What the task asks:
Write down, unchanged, the entries from the first line through the line holding "Select the star". Include no other line.

Materials provided:
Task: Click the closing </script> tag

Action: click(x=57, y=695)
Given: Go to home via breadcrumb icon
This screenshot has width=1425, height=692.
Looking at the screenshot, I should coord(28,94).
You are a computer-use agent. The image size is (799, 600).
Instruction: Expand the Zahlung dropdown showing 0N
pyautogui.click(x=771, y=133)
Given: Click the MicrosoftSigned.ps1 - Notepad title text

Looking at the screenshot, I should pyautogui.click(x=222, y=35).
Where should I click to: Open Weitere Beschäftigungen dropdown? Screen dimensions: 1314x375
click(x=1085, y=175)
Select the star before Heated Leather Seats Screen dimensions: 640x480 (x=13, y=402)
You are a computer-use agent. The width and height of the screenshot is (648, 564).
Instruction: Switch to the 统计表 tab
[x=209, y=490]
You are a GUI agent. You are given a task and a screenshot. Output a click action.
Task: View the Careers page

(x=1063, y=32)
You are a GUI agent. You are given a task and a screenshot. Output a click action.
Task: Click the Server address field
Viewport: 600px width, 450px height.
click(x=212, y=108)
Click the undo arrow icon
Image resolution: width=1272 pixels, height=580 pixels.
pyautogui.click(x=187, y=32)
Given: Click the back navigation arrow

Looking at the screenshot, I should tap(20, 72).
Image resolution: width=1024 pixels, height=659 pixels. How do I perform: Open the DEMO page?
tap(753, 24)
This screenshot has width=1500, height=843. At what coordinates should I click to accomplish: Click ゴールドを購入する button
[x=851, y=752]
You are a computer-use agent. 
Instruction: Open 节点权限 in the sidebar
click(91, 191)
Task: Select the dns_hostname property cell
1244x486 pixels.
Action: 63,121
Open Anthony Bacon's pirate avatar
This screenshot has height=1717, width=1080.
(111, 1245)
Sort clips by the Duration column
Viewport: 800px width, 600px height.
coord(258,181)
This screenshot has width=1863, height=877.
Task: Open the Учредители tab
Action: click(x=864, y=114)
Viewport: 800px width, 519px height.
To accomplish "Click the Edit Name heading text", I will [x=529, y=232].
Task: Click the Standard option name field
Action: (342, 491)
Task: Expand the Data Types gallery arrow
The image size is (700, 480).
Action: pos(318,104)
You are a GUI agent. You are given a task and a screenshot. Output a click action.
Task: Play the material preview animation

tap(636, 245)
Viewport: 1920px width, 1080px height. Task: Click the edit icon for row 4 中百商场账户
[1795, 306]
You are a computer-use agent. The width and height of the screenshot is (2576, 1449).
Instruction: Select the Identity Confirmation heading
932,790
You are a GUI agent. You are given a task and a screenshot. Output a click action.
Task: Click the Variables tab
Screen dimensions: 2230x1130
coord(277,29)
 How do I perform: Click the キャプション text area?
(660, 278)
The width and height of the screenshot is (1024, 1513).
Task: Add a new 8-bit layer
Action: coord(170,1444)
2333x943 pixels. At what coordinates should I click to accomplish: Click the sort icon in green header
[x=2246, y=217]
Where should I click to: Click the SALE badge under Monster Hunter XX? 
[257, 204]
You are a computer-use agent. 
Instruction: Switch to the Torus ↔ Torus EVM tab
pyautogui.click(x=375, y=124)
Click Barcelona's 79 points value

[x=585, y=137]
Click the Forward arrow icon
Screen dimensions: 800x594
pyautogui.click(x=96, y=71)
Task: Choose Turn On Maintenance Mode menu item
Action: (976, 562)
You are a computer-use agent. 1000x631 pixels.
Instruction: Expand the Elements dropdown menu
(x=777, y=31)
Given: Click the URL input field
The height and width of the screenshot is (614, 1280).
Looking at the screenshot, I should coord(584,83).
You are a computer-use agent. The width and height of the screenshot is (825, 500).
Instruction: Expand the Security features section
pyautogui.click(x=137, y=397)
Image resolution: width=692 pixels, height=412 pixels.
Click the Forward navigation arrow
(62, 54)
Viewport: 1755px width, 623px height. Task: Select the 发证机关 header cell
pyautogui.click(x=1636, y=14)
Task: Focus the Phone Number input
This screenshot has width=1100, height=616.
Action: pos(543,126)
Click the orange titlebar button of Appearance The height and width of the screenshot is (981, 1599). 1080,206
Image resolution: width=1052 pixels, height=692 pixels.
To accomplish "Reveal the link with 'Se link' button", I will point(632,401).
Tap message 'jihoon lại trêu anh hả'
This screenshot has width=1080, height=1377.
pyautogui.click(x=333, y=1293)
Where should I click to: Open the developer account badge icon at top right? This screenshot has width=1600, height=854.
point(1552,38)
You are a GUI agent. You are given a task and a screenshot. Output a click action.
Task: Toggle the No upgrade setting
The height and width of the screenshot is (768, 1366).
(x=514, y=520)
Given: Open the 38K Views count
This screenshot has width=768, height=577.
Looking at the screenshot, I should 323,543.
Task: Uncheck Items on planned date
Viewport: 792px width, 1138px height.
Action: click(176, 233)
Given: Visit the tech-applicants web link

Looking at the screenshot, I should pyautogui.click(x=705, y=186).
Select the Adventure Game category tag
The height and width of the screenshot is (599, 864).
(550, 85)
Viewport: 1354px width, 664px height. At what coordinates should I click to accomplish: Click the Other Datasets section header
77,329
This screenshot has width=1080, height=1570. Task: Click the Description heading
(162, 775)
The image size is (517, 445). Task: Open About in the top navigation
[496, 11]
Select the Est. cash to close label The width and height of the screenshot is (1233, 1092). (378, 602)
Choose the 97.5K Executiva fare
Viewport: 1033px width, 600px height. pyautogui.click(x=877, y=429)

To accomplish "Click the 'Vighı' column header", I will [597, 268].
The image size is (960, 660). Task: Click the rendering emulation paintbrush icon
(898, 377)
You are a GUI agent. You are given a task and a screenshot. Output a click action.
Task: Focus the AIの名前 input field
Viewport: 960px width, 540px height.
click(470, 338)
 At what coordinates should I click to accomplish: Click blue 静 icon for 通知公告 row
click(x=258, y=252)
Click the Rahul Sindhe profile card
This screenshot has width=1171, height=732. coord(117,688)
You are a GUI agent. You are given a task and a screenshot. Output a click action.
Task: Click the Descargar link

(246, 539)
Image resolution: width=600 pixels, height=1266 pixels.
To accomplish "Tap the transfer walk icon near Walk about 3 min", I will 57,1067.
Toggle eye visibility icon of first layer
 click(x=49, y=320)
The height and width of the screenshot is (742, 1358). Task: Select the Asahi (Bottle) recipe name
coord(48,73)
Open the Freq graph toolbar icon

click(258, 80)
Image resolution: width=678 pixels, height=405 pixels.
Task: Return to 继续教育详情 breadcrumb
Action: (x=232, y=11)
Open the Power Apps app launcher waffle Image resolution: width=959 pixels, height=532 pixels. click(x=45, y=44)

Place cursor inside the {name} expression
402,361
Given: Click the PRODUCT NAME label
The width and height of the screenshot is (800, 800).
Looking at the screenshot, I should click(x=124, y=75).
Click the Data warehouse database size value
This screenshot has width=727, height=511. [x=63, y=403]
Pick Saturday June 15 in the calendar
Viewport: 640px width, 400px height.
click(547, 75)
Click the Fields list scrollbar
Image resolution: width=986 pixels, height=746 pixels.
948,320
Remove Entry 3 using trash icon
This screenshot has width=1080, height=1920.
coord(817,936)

Output for this exercise:
Task: Click the closing </script> tag

Action: click(x=57, y=695)
Given: Go to home via breadcrumb icon
This screenshot has width=1425, height=692.
Looking at the screenshot, I should coord(28,94).
You are a computer-use agent. The image size is (799, 600).
Instruction: Expand the Zahlung dropdown showing 0N
pyautogui.click(x=771, y=133)
Given: Click the MicrosoftSigned.ps1 - Notepad title text

Looking at the screenshot, I should pyautogui.click(x=222, y=35).
Where should I click to: Open Weitere Beschäftigungen dropdown? Screen dimensions: 1314x375
click(x=1085, y=175)
Select the star before Heated Leather Seats Screen dimensions: 640x480 (x=13, y=402)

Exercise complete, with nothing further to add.